What Cheryl said. What it came down to was that you’ve defined (possibly unconciously) discrimination that you like as “not discrimination.” You implicitly accused Cheryl of not telling the truth by failing to name instances of positive discrimination when you said, “If your claim… were accurate, you could name some.” I don’t speak for Cheryl (nor she for me), but I assume that the existing positive discrimination built into the WSFS Constitution was so obvious to her (it is to me) that she didn’t see the need to footnote it. I provided the footnote. Do you need us to dig up citations of works that have benefited from the existing positive discrimination?
Just because it’s discrimination that you happen to like (I think the existing rules about location and language of publication are good, too) doesn’t mean it isn’t some sort of discrimination.
Incidentally, you appear (I may be wrong) to have made the error of assuming that just because I rose to Cheryl’s defense in pointing out your error that I think that the proposal laid before the Business Meeting was a good one. I did not, and had it come down to my vote (the only time I as Chair can vote), I would have voted against it. However, I would also have voted for consideration of the question to allow the maker one chance to make her point on the record.

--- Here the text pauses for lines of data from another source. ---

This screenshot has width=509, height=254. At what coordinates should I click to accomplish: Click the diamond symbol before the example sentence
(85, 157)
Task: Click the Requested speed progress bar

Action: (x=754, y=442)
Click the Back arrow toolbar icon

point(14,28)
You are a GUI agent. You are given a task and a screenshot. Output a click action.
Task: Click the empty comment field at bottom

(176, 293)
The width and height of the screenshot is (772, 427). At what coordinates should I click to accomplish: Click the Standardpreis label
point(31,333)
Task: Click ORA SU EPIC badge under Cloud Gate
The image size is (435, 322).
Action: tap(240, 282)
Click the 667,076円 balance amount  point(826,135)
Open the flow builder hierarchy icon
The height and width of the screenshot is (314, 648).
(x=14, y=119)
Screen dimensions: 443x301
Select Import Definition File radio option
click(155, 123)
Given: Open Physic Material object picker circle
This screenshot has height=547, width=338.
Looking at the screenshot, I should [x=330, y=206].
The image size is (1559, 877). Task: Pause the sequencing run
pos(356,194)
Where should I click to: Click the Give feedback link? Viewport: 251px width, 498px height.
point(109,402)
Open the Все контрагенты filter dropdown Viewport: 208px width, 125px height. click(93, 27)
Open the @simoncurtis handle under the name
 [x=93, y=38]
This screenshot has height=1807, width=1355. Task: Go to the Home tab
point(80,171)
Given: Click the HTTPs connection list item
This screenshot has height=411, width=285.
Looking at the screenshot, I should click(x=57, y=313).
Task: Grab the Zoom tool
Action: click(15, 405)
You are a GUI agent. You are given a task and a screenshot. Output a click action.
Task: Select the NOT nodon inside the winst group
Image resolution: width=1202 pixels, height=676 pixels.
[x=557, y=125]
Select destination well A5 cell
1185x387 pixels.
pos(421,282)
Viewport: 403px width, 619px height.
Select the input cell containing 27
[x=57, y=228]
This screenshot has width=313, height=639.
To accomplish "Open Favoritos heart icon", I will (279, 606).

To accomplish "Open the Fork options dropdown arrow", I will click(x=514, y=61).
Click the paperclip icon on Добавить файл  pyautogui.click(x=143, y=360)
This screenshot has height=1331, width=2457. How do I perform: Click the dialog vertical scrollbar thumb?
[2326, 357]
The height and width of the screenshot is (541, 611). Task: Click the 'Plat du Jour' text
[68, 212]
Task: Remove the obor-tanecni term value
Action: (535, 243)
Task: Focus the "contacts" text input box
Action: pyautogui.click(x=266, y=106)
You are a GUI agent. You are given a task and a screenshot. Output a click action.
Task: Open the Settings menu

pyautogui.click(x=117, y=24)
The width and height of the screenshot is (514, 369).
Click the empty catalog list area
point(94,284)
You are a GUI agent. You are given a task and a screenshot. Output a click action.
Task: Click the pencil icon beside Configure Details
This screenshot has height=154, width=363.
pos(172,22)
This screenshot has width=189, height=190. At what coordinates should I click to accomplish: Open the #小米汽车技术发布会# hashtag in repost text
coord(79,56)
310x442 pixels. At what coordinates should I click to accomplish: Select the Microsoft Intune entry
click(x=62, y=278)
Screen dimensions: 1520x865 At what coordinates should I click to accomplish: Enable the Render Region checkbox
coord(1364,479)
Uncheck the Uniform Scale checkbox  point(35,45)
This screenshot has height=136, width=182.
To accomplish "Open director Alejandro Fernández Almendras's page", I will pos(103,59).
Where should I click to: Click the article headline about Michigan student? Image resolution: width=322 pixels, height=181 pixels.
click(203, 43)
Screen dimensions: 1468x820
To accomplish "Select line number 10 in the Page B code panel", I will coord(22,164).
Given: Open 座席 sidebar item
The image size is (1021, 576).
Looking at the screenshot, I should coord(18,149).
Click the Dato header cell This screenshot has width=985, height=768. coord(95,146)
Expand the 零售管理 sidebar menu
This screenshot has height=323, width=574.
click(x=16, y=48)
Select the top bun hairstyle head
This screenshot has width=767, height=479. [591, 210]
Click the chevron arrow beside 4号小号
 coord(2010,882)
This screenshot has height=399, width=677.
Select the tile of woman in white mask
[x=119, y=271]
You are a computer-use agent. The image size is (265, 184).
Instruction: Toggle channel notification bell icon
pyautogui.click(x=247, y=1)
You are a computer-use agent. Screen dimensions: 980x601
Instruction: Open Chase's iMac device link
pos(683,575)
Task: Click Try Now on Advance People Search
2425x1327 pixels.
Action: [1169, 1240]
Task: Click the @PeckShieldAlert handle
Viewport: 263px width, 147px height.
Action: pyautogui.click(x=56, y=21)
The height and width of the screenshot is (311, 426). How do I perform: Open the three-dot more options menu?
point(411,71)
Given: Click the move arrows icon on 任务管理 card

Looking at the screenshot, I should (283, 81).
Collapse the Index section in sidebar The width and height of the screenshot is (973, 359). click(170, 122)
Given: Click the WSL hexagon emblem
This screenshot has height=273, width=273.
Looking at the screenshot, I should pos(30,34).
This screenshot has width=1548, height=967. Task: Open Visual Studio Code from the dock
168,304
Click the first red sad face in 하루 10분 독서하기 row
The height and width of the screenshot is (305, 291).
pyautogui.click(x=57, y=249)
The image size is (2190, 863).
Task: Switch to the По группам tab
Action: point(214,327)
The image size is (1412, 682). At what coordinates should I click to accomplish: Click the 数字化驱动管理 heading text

Something else that a lot of people seem to not understand is that seconding a proposal does not necessarily mean you support it. It means “I’m willing to hear us debate it.” There are sound reasons for seconding proposals you plan to vote against. Heck, the maker of a motion can vote against his/her own proposal, although s/he is not supposed to argue against it unless amendments have changed the proposal’s nature beyond the maker’s original intentions.